The Bigger Picture: Why Custom Runtimes Exist#
Understanding custom runtimes gives you insight into Lambda’s fundamental architecture. Lambda isn’t magic—it’s a container orchestration system with a well-defined protocol. By implementing that protocol yourself, you can run any language in any way you want.
This flexibility is powerful, but it’s also why AWS recommends container images for most use cases. Containers are a more familiar abstraction to modern developers, and AWS’s base images handle the protocol details for you. Custom runtimes are a lower-level mechanism—powerful and sometimes necessary, but with more responsibility on your shoulders.
The fact that custom runtimes exist also explains why Lambda feels so universal. You’re not limited to the ten or so officially supported runtimes. Want to run COBOL for your mainframe integration project? Implement a custom runtime and you’re good to go. Want to use a cutting-edge language that AWS hasn’t officially blessed? Same answer. This flexibility is a major part of what makes Lambda compelling as a compute platform.
Conclusion#
Custom Lambda runtimes are a fascinating and powerful feature that rewards deep understanding of how Lambda works. The Runtime API is elegantly simple—a few HTTP endpoints that your code calls in sequence—yet implementing it correctly requires attention to detail around event handling, error reporting, and lifecycle management.
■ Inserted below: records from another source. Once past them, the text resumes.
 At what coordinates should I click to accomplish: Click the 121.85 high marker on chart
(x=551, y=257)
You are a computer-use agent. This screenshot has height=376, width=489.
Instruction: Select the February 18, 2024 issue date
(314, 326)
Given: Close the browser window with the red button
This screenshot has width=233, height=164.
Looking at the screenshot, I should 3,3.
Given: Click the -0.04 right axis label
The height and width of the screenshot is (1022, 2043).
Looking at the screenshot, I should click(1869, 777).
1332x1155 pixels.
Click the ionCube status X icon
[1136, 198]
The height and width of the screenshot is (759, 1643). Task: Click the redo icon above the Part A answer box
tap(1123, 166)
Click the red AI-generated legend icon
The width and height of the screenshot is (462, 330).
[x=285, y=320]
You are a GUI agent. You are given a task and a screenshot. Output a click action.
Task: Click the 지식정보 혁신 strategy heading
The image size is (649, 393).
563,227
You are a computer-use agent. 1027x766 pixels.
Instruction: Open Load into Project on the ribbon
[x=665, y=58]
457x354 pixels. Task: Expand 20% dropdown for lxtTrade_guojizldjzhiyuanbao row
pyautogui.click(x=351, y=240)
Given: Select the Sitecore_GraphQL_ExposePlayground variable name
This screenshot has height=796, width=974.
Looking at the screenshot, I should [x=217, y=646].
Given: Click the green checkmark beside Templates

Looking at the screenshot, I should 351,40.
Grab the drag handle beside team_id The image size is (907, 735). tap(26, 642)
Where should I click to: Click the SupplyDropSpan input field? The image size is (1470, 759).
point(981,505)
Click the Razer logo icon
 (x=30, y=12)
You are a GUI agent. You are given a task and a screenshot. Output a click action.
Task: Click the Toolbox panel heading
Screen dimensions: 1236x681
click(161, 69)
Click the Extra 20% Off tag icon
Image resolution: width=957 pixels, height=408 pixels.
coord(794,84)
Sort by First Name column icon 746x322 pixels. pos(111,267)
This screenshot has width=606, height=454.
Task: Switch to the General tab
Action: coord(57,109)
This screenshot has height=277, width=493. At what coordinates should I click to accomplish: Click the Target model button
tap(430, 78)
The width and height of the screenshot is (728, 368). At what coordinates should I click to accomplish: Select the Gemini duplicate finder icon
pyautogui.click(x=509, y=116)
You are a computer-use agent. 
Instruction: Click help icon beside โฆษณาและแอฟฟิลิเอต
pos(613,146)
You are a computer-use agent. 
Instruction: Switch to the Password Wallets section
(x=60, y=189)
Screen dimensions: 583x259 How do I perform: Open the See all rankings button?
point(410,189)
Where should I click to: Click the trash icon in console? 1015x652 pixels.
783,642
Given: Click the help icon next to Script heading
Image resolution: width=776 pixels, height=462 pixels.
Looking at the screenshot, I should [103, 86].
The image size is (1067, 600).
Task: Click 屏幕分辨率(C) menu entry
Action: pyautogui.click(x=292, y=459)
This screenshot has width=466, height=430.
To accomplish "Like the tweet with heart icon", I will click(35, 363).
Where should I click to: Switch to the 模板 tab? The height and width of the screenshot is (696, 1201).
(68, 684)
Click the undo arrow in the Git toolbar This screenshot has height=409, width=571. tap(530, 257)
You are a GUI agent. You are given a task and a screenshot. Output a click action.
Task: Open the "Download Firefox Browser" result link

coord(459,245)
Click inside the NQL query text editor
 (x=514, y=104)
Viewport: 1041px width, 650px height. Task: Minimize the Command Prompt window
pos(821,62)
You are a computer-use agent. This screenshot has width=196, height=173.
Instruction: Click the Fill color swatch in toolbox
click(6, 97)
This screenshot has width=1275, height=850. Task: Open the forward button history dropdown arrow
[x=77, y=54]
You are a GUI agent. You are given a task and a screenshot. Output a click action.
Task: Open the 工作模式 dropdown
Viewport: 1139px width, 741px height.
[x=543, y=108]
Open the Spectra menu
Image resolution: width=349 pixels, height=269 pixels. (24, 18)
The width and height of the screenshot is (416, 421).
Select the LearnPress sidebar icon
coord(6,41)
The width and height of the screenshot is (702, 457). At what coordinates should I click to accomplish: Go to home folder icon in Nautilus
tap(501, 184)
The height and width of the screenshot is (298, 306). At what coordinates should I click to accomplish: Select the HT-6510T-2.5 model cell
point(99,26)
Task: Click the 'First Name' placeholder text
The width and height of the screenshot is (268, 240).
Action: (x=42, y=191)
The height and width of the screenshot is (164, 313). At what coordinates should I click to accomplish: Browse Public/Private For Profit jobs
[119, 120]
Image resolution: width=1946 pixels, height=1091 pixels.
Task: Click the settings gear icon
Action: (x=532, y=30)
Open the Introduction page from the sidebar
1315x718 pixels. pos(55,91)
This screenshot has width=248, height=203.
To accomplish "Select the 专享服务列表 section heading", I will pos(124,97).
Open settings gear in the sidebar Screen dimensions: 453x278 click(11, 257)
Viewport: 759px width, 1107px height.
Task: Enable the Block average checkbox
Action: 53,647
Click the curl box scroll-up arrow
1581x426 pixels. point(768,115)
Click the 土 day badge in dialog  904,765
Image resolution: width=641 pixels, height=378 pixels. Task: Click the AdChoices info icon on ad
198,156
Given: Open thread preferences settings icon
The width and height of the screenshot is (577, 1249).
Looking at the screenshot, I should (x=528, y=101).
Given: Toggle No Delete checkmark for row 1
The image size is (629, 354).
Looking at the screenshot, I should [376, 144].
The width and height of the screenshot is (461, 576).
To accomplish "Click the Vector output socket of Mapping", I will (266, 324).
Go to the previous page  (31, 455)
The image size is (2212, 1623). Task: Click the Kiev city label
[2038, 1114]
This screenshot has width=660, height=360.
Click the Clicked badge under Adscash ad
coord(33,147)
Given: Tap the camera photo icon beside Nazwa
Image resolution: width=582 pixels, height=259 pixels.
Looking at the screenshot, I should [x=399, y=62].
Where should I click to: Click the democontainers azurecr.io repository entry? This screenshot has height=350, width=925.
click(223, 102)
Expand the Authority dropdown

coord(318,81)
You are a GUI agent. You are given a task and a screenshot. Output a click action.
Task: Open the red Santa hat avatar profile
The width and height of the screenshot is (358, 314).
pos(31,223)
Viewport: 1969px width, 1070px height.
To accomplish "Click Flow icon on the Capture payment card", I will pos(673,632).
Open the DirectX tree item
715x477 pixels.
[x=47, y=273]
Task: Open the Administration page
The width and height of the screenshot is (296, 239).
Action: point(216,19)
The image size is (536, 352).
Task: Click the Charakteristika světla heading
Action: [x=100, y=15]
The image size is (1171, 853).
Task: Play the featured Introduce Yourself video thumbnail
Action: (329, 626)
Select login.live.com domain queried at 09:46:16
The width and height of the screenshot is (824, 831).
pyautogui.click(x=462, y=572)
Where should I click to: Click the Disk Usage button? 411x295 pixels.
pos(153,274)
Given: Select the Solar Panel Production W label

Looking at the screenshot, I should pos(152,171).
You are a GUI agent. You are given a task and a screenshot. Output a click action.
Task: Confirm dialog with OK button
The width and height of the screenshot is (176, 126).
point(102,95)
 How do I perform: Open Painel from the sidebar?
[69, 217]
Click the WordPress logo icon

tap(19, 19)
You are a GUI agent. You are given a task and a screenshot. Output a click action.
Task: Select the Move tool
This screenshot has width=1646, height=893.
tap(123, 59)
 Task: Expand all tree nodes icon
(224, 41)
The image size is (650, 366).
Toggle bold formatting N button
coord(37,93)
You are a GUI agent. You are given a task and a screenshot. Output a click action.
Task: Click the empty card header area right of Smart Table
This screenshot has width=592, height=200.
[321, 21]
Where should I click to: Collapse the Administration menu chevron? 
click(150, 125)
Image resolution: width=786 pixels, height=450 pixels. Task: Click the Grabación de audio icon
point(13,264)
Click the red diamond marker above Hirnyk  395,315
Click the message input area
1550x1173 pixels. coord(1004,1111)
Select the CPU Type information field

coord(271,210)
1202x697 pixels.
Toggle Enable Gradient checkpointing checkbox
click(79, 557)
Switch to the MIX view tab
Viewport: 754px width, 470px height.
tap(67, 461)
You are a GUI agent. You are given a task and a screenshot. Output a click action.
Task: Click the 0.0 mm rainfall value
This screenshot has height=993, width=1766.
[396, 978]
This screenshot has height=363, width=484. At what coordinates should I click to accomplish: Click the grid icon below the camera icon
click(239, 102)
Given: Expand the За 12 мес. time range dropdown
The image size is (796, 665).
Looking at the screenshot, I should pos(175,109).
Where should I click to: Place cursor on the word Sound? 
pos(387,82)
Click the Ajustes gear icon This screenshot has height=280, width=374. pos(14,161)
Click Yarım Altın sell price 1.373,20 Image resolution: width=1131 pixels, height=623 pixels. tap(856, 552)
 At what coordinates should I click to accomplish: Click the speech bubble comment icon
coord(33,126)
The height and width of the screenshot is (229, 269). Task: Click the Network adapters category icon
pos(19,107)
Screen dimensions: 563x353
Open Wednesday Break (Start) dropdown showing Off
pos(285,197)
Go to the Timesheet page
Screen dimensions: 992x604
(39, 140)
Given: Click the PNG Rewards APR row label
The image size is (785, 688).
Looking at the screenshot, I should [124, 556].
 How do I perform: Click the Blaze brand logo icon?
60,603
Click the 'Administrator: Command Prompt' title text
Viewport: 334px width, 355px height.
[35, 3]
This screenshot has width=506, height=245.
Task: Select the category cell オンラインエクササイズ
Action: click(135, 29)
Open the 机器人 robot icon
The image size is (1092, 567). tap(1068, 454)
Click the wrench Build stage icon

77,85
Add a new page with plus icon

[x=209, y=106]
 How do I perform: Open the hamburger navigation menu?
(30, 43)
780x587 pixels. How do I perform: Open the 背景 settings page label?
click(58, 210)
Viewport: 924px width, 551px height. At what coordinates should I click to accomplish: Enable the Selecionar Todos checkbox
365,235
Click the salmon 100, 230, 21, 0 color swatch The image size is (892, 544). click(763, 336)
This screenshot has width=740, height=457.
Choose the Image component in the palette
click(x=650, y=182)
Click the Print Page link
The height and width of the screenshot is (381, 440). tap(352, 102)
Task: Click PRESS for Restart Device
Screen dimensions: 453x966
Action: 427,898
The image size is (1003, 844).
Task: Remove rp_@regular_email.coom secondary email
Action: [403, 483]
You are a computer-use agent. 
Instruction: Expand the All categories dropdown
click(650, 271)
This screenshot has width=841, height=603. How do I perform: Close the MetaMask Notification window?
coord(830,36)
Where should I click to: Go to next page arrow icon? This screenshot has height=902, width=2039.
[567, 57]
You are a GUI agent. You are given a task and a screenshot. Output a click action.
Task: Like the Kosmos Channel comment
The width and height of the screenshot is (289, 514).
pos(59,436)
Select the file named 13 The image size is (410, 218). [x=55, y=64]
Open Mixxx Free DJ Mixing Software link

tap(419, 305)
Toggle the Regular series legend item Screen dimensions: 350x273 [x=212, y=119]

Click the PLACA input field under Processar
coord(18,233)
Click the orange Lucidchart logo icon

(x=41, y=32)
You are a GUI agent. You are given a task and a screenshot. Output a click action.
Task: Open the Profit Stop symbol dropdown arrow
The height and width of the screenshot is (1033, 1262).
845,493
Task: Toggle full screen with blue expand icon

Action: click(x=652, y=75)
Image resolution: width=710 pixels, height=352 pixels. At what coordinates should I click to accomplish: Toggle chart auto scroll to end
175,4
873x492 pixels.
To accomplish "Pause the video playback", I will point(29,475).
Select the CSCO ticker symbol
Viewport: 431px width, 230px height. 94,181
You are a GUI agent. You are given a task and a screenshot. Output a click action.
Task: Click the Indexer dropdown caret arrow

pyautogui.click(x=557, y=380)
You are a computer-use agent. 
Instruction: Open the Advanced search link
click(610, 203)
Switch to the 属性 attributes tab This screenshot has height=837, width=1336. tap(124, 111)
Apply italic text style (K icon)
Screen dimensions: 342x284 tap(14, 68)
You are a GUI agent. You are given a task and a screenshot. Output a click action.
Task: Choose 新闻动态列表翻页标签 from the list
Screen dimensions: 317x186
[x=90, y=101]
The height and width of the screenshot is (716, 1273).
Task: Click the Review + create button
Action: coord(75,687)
For most developers, container images will be the more pragmatic choice, offering the flexibility of custom runtimes with less boilerplate. But understanding how custom runtimes work gives you a powerful mental model of Lambda’s architecture. You see that the officially supported runtimes are really just implementations of this same protocol, and that you can build your own if needed.
If you find yourself needing a language not officially supported by AWS, or if you want to deeply optimize how your handler is invoked, building a custom runtime is an achievable goal. Start by studying AWS’s own runtime implementations on GitHub, test locally with the Lambda Runtime Interface Emulator, and iterate carefully. The reward is a profound understanding of how Lambda truly works—and often, code that’s highly optimized for your specific use case.